Note d'intention

 Quand j’étais petit mon père voulait que je sois boy-scout. Il nous emmenait, mon frère et moi, tous les 15 jours jouer avec d’autres enfants dans la boue ou faire du camping. Tous les deux on détestait ça. On préférait de loin le théâtre, la danse et le chant, où nous pouvions nous exprimer. Vous pouvez imaginer la confusion quand on a appris que c’était vu comme des activités, « pour les filles ». J’étais un garçon, comment pouvais-je aimer ça ? J’ai donc fini par arrêter tout ça parce que je ne voulais pas qu’on se moque de moi.

Bien plus tard, je venais de commencer l’école de cinéma et j’ai lu un article sur une jeune fille : elle était née dans un corps de garçon mais elle était convaincue d’être en réalité une fille, même si la biologie lui donnait tort. J’ai tout de suite ressenti de l’admiration, et j’ai été enthousiasmé à l’idée de pouvoir écrire sur un personnage comme elle : quelqu’un de courageux, qui très jeune remettait en cause le lien qu’établit la société entre sexe et genre. 

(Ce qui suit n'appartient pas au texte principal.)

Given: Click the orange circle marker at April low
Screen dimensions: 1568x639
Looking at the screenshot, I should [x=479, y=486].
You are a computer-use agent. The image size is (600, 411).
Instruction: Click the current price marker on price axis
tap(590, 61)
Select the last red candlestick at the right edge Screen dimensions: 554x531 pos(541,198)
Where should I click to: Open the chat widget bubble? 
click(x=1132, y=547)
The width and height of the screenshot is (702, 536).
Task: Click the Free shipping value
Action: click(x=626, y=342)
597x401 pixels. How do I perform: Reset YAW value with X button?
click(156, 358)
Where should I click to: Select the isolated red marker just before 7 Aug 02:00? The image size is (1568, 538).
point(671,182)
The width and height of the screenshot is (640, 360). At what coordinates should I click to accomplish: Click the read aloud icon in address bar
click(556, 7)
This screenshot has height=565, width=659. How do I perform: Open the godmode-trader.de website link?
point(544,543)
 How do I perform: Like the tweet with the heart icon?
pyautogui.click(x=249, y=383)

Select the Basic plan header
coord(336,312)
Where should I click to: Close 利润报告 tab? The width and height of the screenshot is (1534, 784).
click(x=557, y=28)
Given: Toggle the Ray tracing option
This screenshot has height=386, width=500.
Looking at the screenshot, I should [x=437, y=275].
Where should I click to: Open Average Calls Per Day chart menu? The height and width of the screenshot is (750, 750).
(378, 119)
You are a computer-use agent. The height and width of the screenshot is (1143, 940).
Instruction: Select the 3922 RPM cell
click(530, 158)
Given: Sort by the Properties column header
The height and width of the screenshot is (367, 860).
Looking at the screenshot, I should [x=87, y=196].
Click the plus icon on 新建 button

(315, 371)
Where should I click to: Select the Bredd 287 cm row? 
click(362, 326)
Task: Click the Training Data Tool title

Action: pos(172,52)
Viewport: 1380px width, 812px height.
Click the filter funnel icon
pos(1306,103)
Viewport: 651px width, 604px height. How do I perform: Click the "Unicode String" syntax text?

C’est comme ça que GIRL a commencé. Par la nécessité de parler de notre perception du genre, de ce qui est féminin et ce qui est masculin. Mais surtout pour pouvoir montrer la lutte intérieure d’une jeune héroïne, capable de mettre son corps en danger pour pouvoir devenir la personne qu’elle veut être. Une fille qui doit faire le choix d’être elle-même à seulement 15 ans, quand pour certains ça prend toute la vie.